Most office lasers today (June 1998) are limited to 600 dpi. Some
will include one or another method to smooth letters to minimize the stair-steps or jaggies which would be apparent otherwise and are great for text only applications. However when it comes to printing a
picture, the laser suffers compared to offset printing.
In order to print a continuous-tone image (say a standard photograph
), you must first screen the image. This means turning the image into discreet dots of varying sizes that will then appear to the eye similar to the original image due an optical illusion hard-wired into the human
brain. While not proven, it is accepted in the industry that the human eye can see only 256 shades of gray. If you imagine that you are going to convert a photo into a screened image, first lay an imaginary
, transparent piece of graph paper over the photo. In each tiny square the tone varies a little bit, but you will ignore this and average out the tone in the square to a given level – one of 256 (at maximum)

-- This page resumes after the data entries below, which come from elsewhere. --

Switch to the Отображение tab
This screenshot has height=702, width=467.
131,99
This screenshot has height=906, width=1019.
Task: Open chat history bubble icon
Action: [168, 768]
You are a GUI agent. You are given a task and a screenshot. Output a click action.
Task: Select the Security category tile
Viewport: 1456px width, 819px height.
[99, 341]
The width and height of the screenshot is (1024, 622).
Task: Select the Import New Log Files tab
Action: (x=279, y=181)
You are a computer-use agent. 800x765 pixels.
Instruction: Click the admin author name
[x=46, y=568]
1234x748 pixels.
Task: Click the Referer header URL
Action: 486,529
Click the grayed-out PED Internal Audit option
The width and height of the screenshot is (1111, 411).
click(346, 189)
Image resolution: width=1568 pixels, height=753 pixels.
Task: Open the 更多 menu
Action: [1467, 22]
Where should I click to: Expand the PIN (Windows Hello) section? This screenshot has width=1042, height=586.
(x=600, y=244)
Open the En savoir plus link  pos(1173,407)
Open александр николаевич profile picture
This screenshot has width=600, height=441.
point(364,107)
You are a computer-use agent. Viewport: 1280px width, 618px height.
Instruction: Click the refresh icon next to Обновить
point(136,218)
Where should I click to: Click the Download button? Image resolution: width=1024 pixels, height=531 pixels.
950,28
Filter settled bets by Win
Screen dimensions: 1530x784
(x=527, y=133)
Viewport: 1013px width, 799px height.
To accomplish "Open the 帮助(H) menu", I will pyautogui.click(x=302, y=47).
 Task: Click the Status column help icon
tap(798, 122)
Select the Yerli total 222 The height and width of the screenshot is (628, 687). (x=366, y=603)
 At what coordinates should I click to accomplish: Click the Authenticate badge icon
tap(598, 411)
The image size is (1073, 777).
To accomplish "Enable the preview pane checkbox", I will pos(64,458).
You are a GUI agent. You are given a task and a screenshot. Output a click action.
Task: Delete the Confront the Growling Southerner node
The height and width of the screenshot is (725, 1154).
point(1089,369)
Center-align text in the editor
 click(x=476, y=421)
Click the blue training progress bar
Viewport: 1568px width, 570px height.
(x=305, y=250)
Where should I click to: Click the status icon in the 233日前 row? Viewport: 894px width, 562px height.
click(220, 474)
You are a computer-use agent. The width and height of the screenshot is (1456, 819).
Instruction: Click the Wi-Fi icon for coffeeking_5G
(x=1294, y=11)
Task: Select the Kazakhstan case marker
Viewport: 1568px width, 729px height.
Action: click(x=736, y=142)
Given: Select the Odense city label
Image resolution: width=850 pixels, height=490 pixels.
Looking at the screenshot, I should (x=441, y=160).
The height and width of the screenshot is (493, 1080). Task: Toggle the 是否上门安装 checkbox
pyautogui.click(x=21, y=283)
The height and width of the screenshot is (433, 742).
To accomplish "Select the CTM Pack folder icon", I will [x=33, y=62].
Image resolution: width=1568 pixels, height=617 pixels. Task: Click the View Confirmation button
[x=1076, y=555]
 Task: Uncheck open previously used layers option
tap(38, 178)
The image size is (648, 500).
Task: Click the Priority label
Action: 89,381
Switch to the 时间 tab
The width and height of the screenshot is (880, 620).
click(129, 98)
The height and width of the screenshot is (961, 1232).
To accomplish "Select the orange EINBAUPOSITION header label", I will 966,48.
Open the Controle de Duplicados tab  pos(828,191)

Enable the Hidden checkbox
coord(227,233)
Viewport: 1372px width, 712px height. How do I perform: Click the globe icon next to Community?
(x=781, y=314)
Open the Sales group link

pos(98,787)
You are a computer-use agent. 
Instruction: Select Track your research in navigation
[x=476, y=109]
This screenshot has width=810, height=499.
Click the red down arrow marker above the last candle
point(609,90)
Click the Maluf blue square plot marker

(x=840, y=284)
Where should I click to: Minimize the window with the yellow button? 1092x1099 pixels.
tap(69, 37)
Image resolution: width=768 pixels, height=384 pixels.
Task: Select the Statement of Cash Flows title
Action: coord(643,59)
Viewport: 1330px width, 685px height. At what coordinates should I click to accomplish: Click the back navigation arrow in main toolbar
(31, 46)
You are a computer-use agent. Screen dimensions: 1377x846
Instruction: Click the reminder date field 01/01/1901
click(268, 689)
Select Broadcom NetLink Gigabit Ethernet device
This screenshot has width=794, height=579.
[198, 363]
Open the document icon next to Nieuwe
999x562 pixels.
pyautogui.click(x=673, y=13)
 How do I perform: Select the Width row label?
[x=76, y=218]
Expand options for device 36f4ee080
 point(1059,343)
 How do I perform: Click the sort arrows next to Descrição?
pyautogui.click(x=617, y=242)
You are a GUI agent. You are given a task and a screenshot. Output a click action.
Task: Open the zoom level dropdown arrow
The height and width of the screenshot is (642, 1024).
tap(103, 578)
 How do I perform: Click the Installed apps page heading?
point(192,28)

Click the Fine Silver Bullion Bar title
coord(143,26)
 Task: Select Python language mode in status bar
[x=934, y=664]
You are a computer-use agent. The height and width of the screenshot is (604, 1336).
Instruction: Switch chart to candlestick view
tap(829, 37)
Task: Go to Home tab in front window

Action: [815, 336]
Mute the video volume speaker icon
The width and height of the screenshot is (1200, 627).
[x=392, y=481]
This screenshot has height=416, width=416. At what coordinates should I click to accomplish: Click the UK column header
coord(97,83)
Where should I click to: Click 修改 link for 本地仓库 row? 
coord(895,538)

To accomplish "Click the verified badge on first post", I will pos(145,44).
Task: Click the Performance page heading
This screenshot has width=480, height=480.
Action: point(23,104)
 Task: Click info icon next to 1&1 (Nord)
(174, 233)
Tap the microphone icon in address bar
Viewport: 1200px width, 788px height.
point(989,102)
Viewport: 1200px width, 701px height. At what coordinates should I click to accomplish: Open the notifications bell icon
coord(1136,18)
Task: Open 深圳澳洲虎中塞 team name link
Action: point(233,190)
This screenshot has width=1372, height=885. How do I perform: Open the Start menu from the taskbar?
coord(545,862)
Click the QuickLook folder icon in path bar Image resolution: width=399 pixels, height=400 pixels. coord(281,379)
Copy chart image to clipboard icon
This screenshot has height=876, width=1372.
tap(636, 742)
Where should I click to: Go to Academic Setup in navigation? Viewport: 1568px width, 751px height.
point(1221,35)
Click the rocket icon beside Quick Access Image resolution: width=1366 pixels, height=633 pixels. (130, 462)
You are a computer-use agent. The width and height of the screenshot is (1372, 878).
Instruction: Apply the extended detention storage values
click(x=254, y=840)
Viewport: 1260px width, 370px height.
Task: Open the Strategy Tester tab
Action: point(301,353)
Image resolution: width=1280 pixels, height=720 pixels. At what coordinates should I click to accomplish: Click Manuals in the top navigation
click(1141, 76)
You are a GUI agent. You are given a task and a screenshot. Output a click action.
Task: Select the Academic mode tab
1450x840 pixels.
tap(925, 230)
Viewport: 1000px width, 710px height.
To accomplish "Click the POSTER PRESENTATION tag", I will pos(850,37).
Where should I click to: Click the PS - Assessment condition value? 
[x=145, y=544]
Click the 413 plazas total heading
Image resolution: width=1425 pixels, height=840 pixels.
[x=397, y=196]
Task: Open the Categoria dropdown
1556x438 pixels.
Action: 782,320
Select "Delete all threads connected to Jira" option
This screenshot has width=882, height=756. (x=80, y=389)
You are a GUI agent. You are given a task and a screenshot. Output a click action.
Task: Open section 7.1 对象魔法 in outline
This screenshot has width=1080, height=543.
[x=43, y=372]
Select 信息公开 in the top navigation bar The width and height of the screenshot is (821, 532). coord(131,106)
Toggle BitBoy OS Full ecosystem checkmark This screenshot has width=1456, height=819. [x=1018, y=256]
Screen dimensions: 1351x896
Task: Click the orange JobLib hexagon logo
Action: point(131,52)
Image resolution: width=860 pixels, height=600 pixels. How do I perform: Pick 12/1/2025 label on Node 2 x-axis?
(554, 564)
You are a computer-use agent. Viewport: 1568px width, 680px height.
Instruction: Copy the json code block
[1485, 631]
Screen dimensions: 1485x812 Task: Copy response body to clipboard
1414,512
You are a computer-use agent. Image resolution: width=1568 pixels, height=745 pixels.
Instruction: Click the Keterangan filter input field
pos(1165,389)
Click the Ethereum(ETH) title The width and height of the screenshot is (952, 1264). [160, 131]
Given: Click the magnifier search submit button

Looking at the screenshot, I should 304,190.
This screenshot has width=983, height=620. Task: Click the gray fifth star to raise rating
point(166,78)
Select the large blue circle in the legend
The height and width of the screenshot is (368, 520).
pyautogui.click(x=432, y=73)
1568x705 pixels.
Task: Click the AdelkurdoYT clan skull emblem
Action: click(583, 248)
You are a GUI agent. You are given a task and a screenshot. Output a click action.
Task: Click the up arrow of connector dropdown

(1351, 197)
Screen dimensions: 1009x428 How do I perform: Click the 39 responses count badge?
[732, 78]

choices from black through gray to white. This is quite similar to digitizing music for a CD.
Next you tell your laser to print from 0 (white) to 255 (black) at that
location to simulate the tone of that screened square. Since 16 x 16 equals 256, it takes 16 of your printer's dots and 16 lines to make one of the screened dots. If your laser has 600 x 600 dpi (dots per
inch) capability, then you can make 600 / 16 rows of screened dots (called lines per inch, line screen, or lpi). This equals a line screen of 37.5 which is very coarse and usually unattractive. Line screens of
133 lpi to 150 lpi are used in magazines and glossy brochures and line screens of about 90 lpi are used on newsprint. From this information, you can see that an lpi of 37.5 is terribly inadequate. To
improve the apparent quality of the laser output you can decrease the number of levels of gray in your screen job and thereby increase the line screen. If you change the gray levels to 64, the corresponding line
screen becomes 75 lpi. This improvement in detail of the image, which is determined by lpi, comes from a lessening of the overall tonal depth. Some find stochastic screening (a process that
randomizes the screened dot placement) produces a more pleasing image, by avoiding the regularity of traditional screening. The problem with this work-around is that the final output will not photocopy well.
There is no way around this compromise. Finer detail means less
tonal depth. And then when you want to photocopy the laser output, you discover that maximizing the appearance of the original produces a poorer copy. Photocopiers can only hold a 60 to 70 lpi
line screen, leading to gray tones appearing spotty on the copy when you use a higher line screen.